Dr. Mek [phonetic] had a device that went around the neck and looked at the carotid artery pressures and, again, is looking at how well your vascular system responds when it’s been in weightlessness all the time. The question is, when you get into 1-G and the blood starts pooling down into your feet, does your venous and arterial system constrict down your legs and keep the blood up at the head? It turns out it kind of forgets if it doesn’t do that over time; it’s either use it or lose it. So we need to be able to characterize that in order to counteract it, particularly for Shuttle flights, with crew coming back sitting up after a long period of time.

We did finger sticks; did blood chemistry; lower-body negative-pressure device, looking at how efficient it was to do a slightly negative pressure pull on the body, bringing fluids back into the lower legs so you could rehydrate; doing echocardiograms, imaging the heart and looking at each of the volumes of the heart.

Ross-Nazzal: How much time would you say that you spent doing these medical exams on each person?

Dunbar: Once we were docked and started it, it was full-day operations, then that’s what I did most of the day. They weren’t all three in there at a time because there were still handover activities going on on Mir, so we had the old crew and Norm in there most of the time.

Ross-Nazzal: What else did you do while you were on this mission?

Dunbar: I think I’ve characterized operating the medical research. Of course, during docking and undocking, working the VHF radio, the integrated flight plan, monitoring some of the systems on the displays. I’d have to look at the flight plan to see what else I did.

Ross-Nazzal: What are your memories of Mir? Maybe you could describe it for us.

Dunbar: I will never forget the first time we opened the hatch. It smelled like a well-used Russian kitchen; I could smell all the food coming in. Then I also smelled mildew, because they’d had a problem with airflow and stagnation, and in the cold parts of the station they’d had condensate develop, and it had been seeping into some of their thermal blankets, and actually they had been developing a mildew. So I was very sensitive to that smell, because I grew up in the Northwest, where I’d never smelled it. The first time I ever smelled it was coming into [William P.] Hobby Airport [Houston, Texas], and I remember saying, “What is that smell?” and it imprinted on my brain. So when we opened the hatch to Mir, I said, “That is mildew. I know that smell.” And sure enough, where we docked, and through that module, which would have been—was maybe Kvant—I’ll have to think about which one it is—as we floated through, and we had to pull ourselves on a line they had strung, there were some damp blankets that you could feel. And there was a window there that you could actually see some of the water condensing on.
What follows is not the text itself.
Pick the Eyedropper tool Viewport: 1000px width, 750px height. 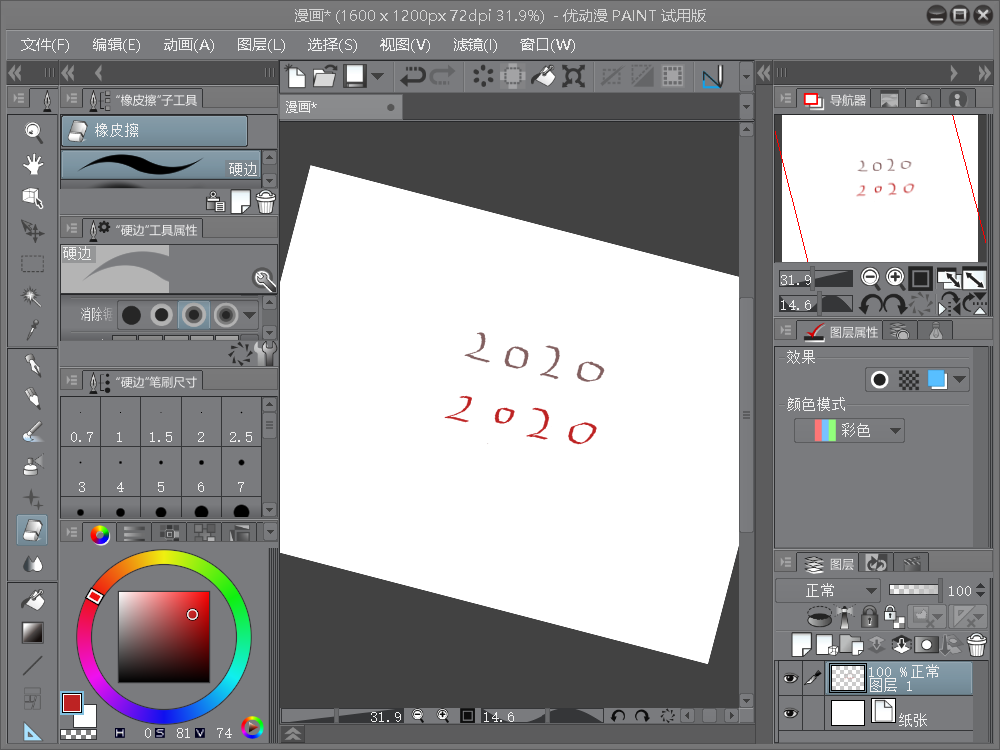[x=33, y=330]
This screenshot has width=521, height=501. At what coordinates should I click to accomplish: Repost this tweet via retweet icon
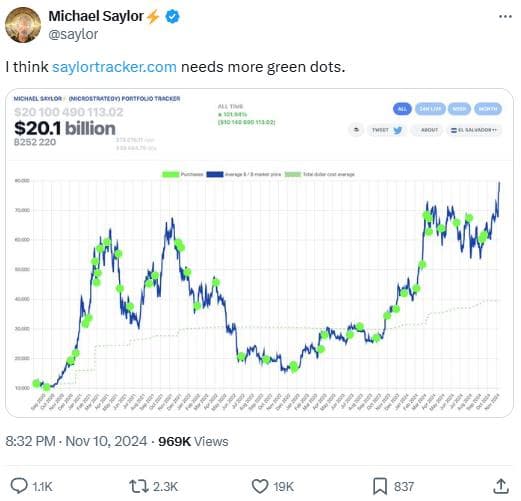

Ross-Nazzal: You were also up there during Fourth of July again. Do you remember celebrating the Fourth of July?

Dunbar: No, I don’t. Maybe we didn’t make a big deal of it because we were docked with the Russians at that time. I’m sure there was something we did, but it may have just been so busy and came and went, that I don’t recall.

Ross-Nazzal: What are your memories of closing up that hatch and your feelings at that point?

Dunbar: We were joking about it. I remember that the Russians were talking—I have to think real hard about this—and I took Anatoly and Nikolai over some tortillas. They liked American food, and we had a lot of food left over and we were trying to find stowage volume for foam that we were bringing back, that had been in the Spektr module, where we’d had experiments, and we couldn’t jettison it overboard. So we were trying to find places for this foam, and we had extra food; we’d left it with them. I remember finding some tortillas, which Anatoly really liked, some of the great big soft Mexican tortillas. I took it over to him, so I was on the Mir side and we were getting close to hatch-closing. We’d already enabled the Russians, I was on the headset where I could hear both, and someone from the ground asked—I guess they saw me on camera—asked me which side of the hatch was I going to stay on, and I said, “Oh, I think I’ll stay on the Mir side.” Of course, they knew I was joking. [Laughs] I said, “Unfortunately, I’m going to be going to the U.S. side.” So I shook hands with them, and we closed the hatch and started the separation operations.

Ross-Nazzal: Do you recall what you spent some of your free time doing with the various crews?

Dunbar: Before flight or during flight?

Ross-Nazzal: Before or during flight.

Dunbar: Mostly it’s before flight. When we were back in the U.S., getting ready to launch 71, we had a number of joint dinners and barbecues and that kind of thing. We did a lot of entertaining for Anatoly and Nikolai and their families so that they would feel comfortable; Nikolai in particular. He was a flight engineer, an engineer from Energia, had trained for seven years, and his first flight is going to be in a U.S. vehicle. His first trip to America is to come to the launch site, with his family, and in Russia wives aren’t allowed to go to launches, so this is a big cultural change. They consider it bad luck to have spouses at the launch site.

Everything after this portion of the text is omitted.